> MATERIAL FOR THE TASK
=== Section Start ===
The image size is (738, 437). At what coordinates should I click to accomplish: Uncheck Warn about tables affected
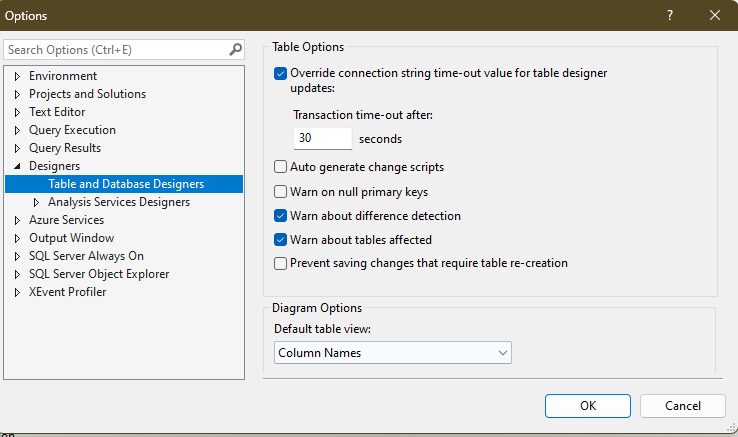pos(281,240)
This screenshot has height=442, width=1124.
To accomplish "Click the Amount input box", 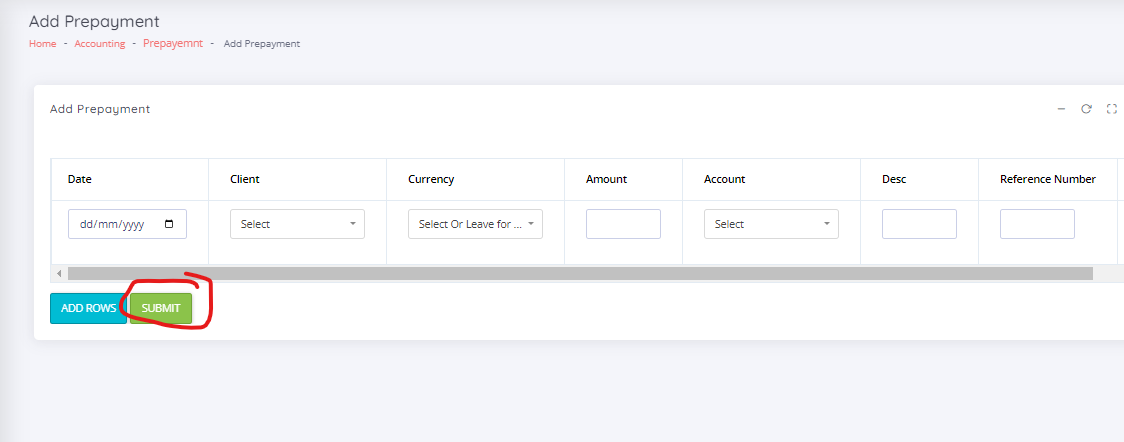I will coord(623,224).
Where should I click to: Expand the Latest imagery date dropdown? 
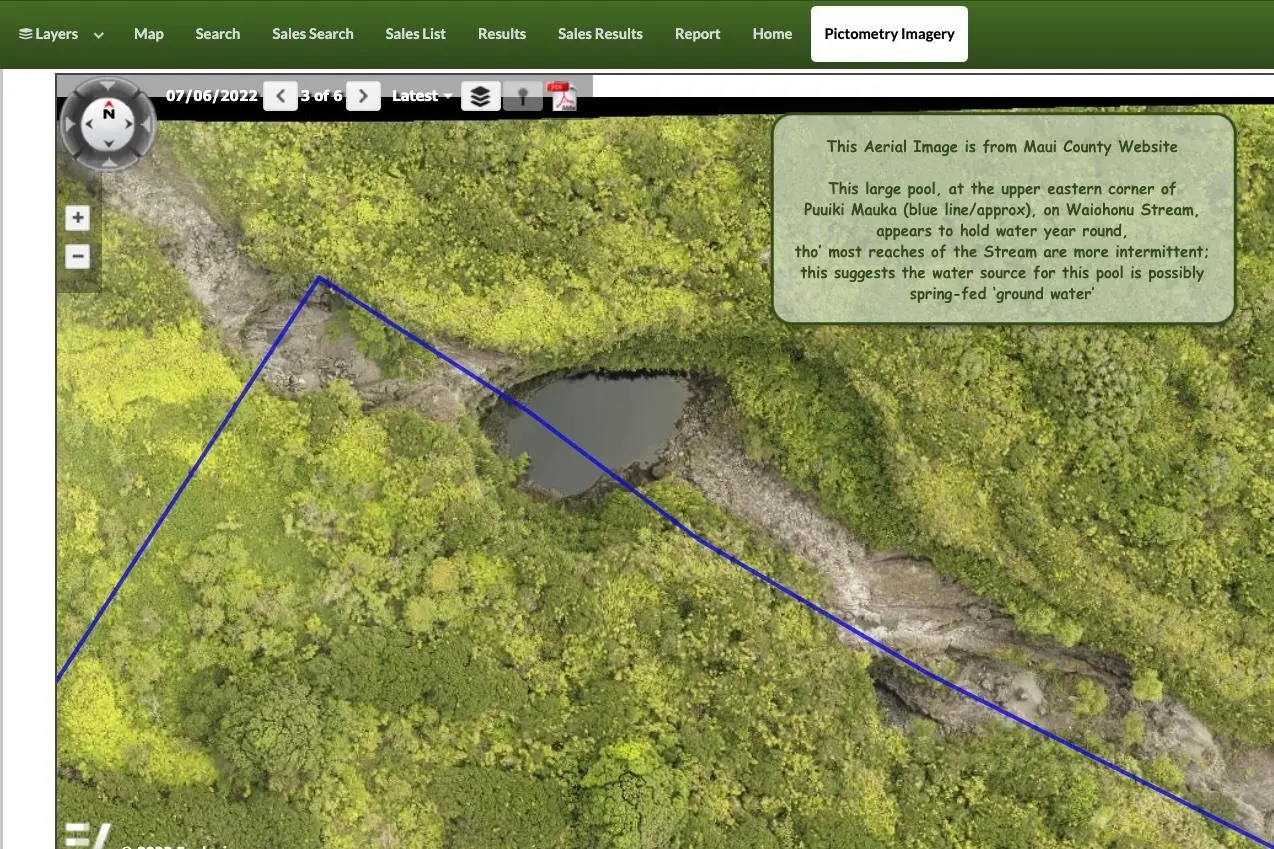point(421,96)
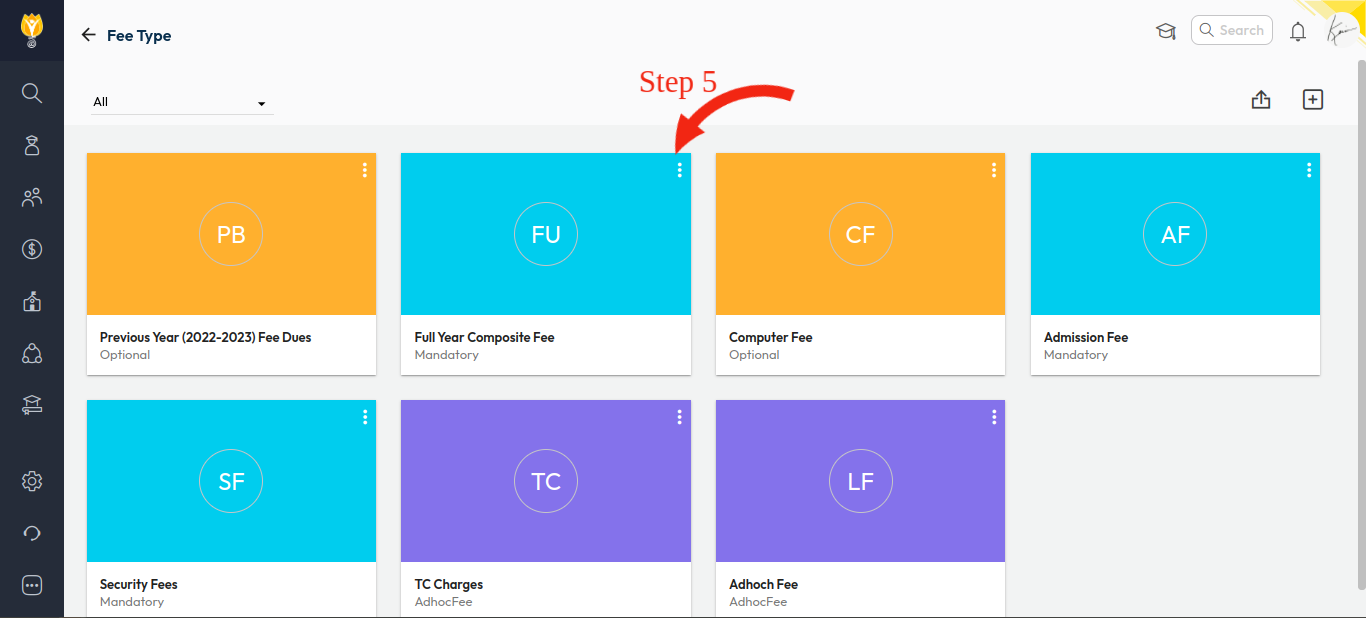Add a new fee type with plus icon

[1313, 100]
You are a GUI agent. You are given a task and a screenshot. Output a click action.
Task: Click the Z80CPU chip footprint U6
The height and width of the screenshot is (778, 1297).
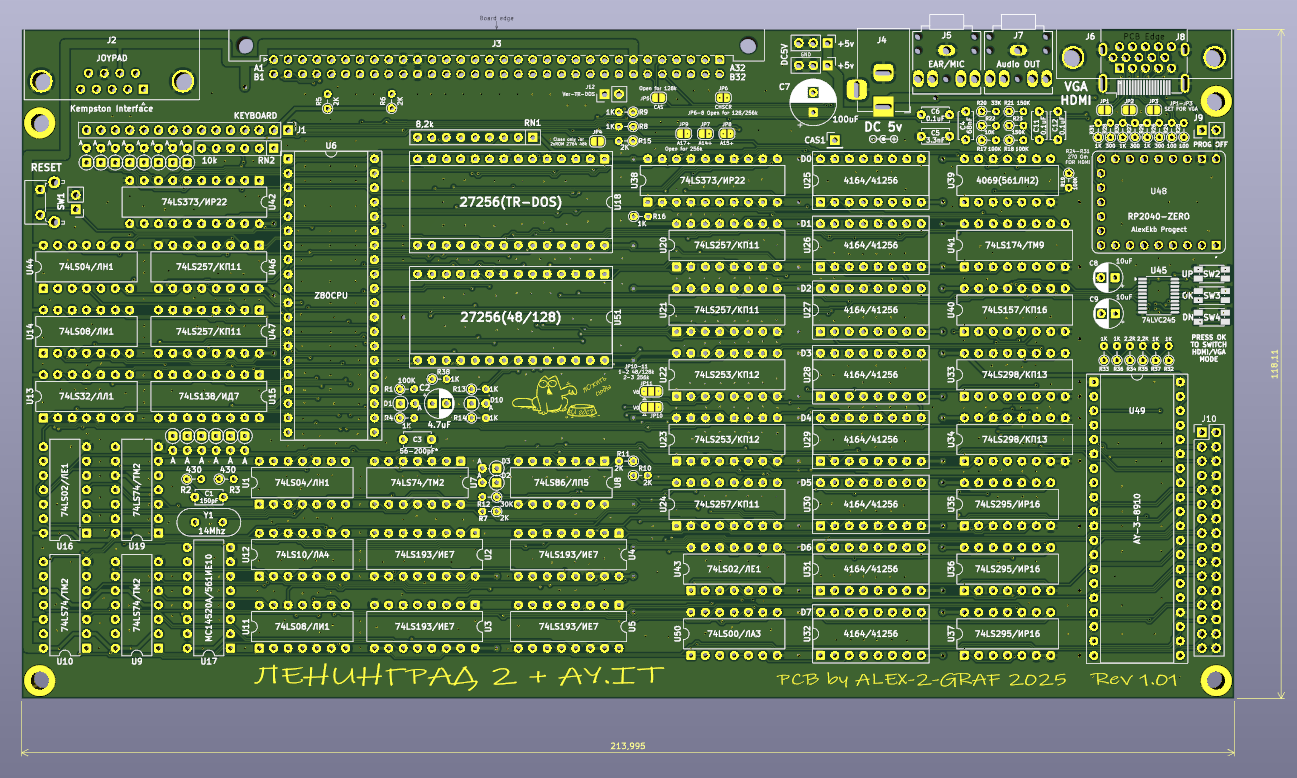[331, 296]
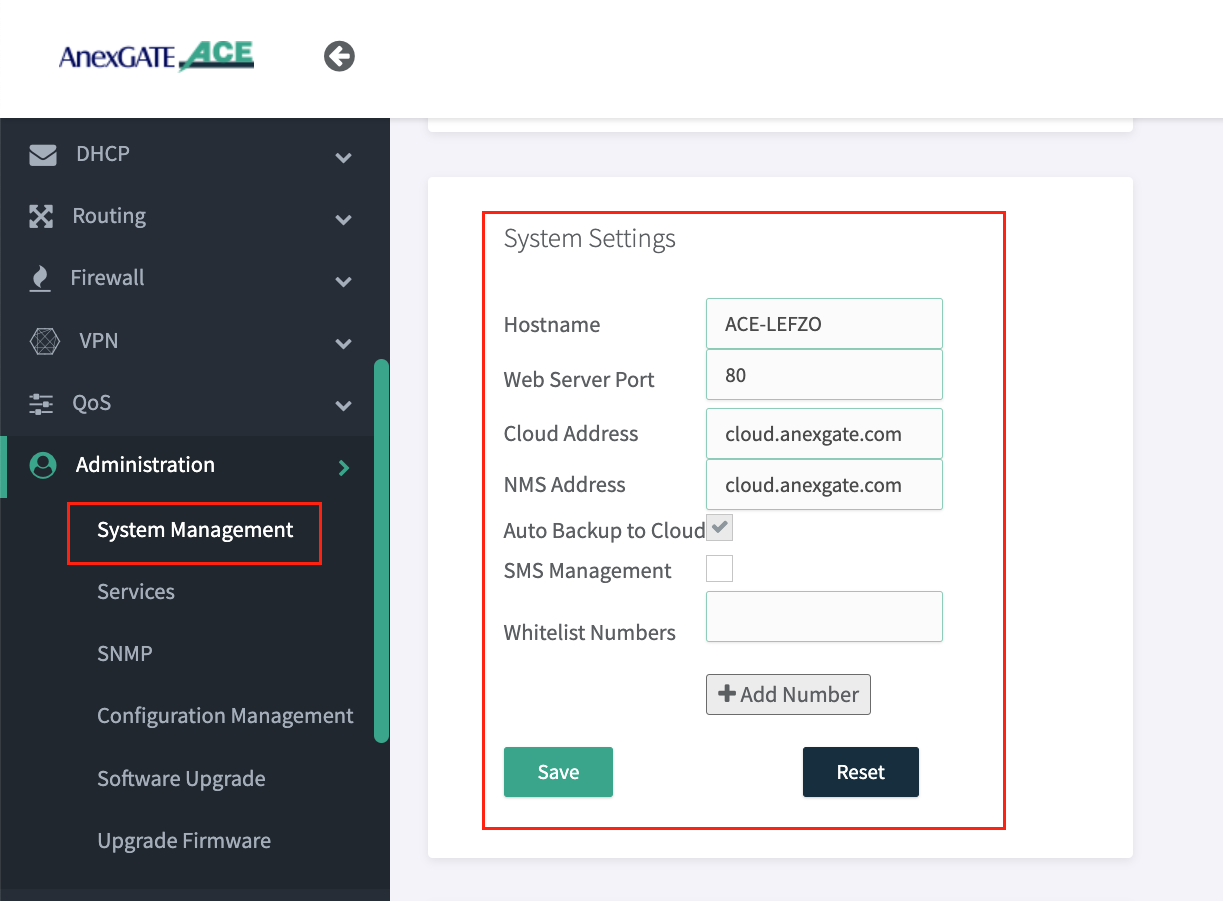The image size is (1223, 901).
Task: Click the Hostname input field
Action: (824, 324)
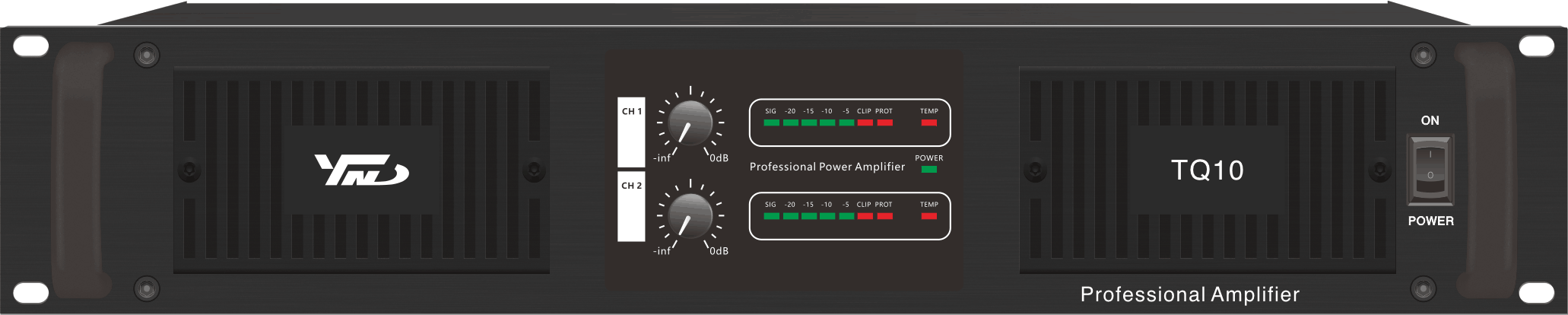Click the CH 2 -5 level LED
This screenshot has height=315, width=1568.
pyautogui.click(x=846, y=216)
=== Section End ===
> WHAT TO WORK ON
With the pictures left out, copy exactly the lines from the one containing "The height and" through the final line of the records above, both included.

> RESPONSE BELOW
The height and width of the screenshot is (778, 1297).
[331, 296]
The image size is (1223, 901).
Task: Click the Hostname input field
Action: (824, 324)
Click the CH 2 -5 level LED
This screenshot has height=315, width=1568.
pyautogui.click(x=846, y=216)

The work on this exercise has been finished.